**What this task involves:** Please repeat the whole listing verbatim.

**Dataset:**

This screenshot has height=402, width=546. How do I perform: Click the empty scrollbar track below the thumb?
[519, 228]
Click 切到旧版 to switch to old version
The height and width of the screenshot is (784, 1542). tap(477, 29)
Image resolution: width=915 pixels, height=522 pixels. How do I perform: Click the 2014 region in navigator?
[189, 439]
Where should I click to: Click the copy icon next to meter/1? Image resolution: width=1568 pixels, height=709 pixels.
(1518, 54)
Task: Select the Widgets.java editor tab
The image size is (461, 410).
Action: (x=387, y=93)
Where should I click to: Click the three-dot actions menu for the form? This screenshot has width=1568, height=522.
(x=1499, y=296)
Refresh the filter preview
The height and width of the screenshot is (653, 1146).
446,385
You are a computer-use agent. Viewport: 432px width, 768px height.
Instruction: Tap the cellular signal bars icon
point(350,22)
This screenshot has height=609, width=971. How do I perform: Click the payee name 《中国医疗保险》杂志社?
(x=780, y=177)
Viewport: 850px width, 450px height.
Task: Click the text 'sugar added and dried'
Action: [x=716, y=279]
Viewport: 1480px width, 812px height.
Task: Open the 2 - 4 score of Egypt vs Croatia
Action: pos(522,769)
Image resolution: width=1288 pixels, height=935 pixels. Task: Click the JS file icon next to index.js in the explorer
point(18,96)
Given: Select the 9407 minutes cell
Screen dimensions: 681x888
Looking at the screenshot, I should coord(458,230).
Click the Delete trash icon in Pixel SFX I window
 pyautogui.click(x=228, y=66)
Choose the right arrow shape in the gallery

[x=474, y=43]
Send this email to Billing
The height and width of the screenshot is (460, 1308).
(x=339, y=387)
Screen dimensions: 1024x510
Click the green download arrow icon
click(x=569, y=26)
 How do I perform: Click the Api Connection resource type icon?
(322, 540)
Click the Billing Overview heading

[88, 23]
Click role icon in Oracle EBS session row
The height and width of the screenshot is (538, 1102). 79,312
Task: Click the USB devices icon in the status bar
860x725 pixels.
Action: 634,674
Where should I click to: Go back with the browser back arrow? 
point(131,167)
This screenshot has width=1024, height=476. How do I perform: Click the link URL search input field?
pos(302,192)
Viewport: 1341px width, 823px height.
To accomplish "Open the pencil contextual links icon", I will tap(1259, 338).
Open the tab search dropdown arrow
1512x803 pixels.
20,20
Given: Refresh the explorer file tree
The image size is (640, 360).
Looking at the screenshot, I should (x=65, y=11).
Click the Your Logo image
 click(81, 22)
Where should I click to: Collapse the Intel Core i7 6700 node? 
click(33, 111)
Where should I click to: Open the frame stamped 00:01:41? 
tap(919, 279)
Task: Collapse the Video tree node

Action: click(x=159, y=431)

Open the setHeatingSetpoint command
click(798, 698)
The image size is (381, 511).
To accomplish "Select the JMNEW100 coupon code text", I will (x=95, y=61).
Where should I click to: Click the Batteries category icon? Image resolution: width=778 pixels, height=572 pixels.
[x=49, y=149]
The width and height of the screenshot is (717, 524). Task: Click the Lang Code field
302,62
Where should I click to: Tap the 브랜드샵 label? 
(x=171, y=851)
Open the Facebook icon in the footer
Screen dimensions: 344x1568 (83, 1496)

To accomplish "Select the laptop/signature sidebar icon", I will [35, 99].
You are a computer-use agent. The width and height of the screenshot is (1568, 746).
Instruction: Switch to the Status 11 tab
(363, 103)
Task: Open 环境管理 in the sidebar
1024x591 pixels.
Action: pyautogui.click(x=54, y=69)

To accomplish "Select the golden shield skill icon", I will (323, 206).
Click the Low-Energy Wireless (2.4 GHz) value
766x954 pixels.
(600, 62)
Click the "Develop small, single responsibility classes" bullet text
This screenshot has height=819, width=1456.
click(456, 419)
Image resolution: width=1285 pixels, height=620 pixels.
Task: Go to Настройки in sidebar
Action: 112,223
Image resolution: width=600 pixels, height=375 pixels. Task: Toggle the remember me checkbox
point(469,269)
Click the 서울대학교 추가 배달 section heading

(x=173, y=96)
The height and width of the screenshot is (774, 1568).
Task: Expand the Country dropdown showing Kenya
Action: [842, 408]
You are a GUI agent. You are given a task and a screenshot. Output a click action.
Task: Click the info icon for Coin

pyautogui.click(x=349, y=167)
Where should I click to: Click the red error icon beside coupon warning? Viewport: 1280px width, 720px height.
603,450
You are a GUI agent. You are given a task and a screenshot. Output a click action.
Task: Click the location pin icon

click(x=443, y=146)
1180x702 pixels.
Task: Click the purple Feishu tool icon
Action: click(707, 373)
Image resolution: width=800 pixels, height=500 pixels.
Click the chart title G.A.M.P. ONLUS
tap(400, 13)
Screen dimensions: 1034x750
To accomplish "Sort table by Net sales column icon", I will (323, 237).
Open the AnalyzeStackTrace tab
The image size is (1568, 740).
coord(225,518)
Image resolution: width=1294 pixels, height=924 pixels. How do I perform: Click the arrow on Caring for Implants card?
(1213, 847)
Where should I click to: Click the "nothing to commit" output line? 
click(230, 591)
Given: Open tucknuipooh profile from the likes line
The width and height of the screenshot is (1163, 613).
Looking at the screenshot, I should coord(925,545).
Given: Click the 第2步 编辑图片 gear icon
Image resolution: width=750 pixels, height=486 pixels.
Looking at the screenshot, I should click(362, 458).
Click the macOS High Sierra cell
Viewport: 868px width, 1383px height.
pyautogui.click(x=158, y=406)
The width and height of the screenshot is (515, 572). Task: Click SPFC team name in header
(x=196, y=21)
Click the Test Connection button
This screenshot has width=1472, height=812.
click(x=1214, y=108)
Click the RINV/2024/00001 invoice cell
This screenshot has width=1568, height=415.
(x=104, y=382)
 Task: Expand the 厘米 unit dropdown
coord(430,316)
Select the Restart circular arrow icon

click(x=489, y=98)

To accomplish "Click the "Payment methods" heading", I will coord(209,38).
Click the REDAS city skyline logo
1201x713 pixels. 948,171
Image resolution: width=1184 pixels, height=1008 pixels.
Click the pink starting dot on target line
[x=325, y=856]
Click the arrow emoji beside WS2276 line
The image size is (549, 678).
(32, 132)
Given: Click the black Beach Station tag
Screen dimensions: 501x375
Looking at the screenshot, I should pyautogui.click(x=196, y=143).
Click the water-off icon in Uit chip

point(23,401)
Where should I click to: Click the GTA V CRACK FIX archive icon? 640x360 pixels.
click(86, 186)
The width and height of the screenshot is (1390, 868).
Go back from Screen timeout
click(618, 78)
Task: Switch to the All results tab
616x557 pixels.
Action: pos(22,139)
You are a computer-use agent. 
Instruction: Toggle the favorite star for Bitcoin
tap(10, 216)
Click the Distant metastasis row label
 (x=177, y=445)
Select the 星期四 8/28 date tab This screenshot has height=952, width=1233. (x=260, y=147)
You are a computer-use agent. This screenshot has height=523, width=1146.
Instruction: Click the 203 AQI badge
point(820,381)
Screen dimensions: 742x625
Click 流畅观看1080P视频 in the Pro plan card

**Exercise output:**
This screenshot has height=402, width=546. How do I perform: Click the empty scrollbar track below the thumb?
[519, 228]
Click 切到旧版 to switch to old version
The height and width of the screenshot is (784, 1542). tap(477, 29)
Image resolution: width=915 pixels, height=522 pixels. How do I perform: Click the 2014 region in navigator?
[189, 439]
Where should I click to: Click the copy icon next to meter/1? Image resolution: width=1568 pixels, height=709 pixels.
(1518, 54)
Task: Select the Widgets.java editor tab
The image size is (461, 410).
Action: (x=387, y=93)
Where should I click to: Click the three-dot actions menu for the form? This screenshot has width=1568, height=522.
(x=1499, y=296)
Refresh the filter preview
The height and width of the screenshot is (653, 1146).
446,385
You are a computer-use agent. Viewport: 432px width, 768px height.
Instruction: Tap the cellular signal bars icon
point(350,22)
This screenshot has height=609, width=971. How do I perform: Click the payee name 《中国医疗保险》杂志社?
(x=780, y=177)
Viewport: 850px width, 450px height.
Task: Click the text 'sugar added and dried'
Action: [x=716, y=279]
Viewport: 1480px width, 812px height.
Task: Open the 2 - 4 score of Egypt vs Croatia
Action: pos(522,769)
Image resolution: width=1288 pixels, height=935 pixels. Task: Click the JS file icon next to index.js in the explorer
point(18,96)
Given: Select the 9407 minutes cell
Screen dimensions: 681x888
Looking at the screenshot, I should coord(458,230).
Click the Delete trash icon in Pixel SFX I window
 pyautogui.click(x=228, y=66)
Choose the right arrow shape in the gallery

[x=474, y=43]
Send this email to Billing
The height and width of the screenshot is (460, 1308).
(x=339, y=387)
Screen dimensions: 1024x510
Click the green download arrow icon
click(x=569, y=26)
 How do I perform: Click the Api Connection resource type icon?
(322, 540)
Click the Billing Overview heading

[88, 23]
Click role icon in Oracle EBS session row
The height and width of the screenshot is (538, 1102). 79,312
Task: Click the USB devices icon in the status bar
860x725 pixels.
Action: 634,674
Where should I click to: Go back with the browser back arrow? 
point(131,167)
This screenshot has width=1024, height=476. How do I perform: Click the link URL search input field?
pos(302,192)
Viewport: 1341px width, 823px height.
To accomplish "Open the pencil contextual links icon", I will tap(1259, 338).
Open the tab search dropdown arrow
1512x803 pixels.
20,20
Given: Refresh the explorer file tree
The image size is (640, 360).
Looking at the screenshot, I should (x=65, y=11).
Click the Your Logo image
 click(81, 22)
Where should I click to: Collapse the Intel Core i7 6700 node? 
click(33, 111)
Where should I click to: Open the frame stamped 00:01:41? 
tap(919, 279)
Task: Collapse the Video tree node

Action: click(x=159, y=431)

Open the setHeatingSetpoint command
click(798, 698)
The image size is (381, 511).
To accomplish "Select the JMNEW100 coupon code text", I will (x=95, y=61).
Where should I click to: Click the Batteries category icon? Image resolution: width=778 pixels, height=572 pixels.
[x=49, y=149]
The width and height of the screenshot is (717, 524). Task: Click the Lang Code field
302,62
Where should I click to: Tap the 브랜드샵 label? 
(x=171, y=851)
Open the Facebook icon in the footer
Screen dimensions: 344x1568 (83, 1496)

To accomplish "Select the laptop/signature sidebar icon", I will [35, 99].
You are a computer-use agent. The width and height of the screenshot is (1568, 746).
Instruction: Switch to the Status 11 tab
(363, 103)
Task: Open 环境管理 in the sidebar
1024x591 pixels.
Action: pyautogui.click(x=54, y=69)

To accomplish "Select the golden shield skill icon", I will (323, 206).
Click the Low-Energy Wireless (2.4 GHz) value
766x954 pixels.
(600, 62)
Click the "Develop small, single responsibility classes" bullet text
This screenshot has height=819, width=1456.
click(456, 419)
Image resolution: width=1285 pixels, height=620 pixels.
Task: Go to Настройки in sidebar
Action: 112,223
Image resolution: width=600 pixels, height=375 pixels. Task: Toggle the remember me checkbox
point(469,269)
Click the 서울대학교 추가 배달 section heading

(x=173, y=96)
The height and width of the screenshot is (774, 1568).
Task: Expand the Country dropdown showing Kenya
Action: [842, 408]
You are a GUI agent. You are given a task and a screenshot. Output a click action.
Task: Click the info icon for Coin

pyautogui.click(x=349, y=167)
Where should I click to: Click the red error icon beside coupon warning? Viewport: 1280px width, 720px height.
603,450
You are a GUI agent. You are given a task and a screenshot. Output a click action.
Task: Click the location pin icon

click(x=443, y=146)
1180x702 pixels.
Task: Click the purple Feishu tool icon
Action: click(707, 373)
Image resolution: width=800 pixels, height=500 pixels.
Click the chart title G.A.M.P. ONLUS
tap(400, 13)
Screen dimensions: 1034x750
To accomplish "Sort table by Net sales column icon", I will (323, 237).
Open the AnalyzeStackTrace tab
The image size is (1568, 740).
coord(225,518)
Image resolution: width=1294 pixels, height=924 pixels. How do I perform: Click the arrow on Caring for Implants card?
(1213, 847)
Where should I click to: Click the "nothing to commit" output line? 
click(230, 591)
Given: Open tucknuipooh profile from the likes line
The width and height of the screenshot is (1163, 613).
Looking at the screenshot, I should coord(925,545).
Given: Click the 第2步 编辑图片 gear icon
Image resolution: width=750 pixels, height=486 pixels.
Looking at the screenshot, I should click(362, 458).
Click the macOS High Sierra cell
Viewport: 868px width, 1383px height.
pyautogui.click(x=158, y=406)
The width and height of the screenshot is (515, 572). Task: Click SPFC team name in header
(x=196, y=21)
Click the Test Connection button
This screenshot has width=1472, height=812.
click(x=1214, y=108)
Click the RINV/2024/00001 invoice cell
This screenshot has width=1568, height=415.
(x=104, y=382)
 Task: Expand the 厘米 unit dropdown
coord(430,316)
Select the Restart circular arrow icon

click(x=489, y=98)

To accomplish "Click the "Payment methods" heading", I will coord(209,38).
Click the REDAS city skyline logo
1201x713 pixels. 948,171
Image resolution: width=1184 pixels, height=1008 pixels.
Click the pink starting dot on target line
[x=325, y=856]
Click the arrow emoji beside WS2276 line
The image size is (549, 678).
(32, 132)
Given: Click the black Beach Station tag
Screen dimensions: 501x375
Looking at the screenshot, I should pyautogui.click(x=196, y=143).
Click the water-off icon in Uit chip

point(23,401)
Where should I click to: Click the GTA V CRACK FIX archive icon? 640x360 pixels.
click(86, 186)
The width and height of the screenshot is (1390, 868).
Go back from Screen timeout
click(618, 78)
Task: Switch to the All results tab
616x557 pixels.
Action: pos(22,139)
You are a computer-use agent. 
Instruction: Toggle the favorite star for Bitcoin
tap(10, 216)
Click the Distant metastasis row label
 (x=177, y=445)
Select the 星期四 8/28 date tab This screenshot has height=952, width=1233. (x=260, y=147)
You are a computer-use agent. This screenshot has height=523, width=1146.
Instruction: Click the 203 AQI badge
point(820,381)
Screen dimensions: 742x625
Click 流畅观看1080P视频 in the Pro plan card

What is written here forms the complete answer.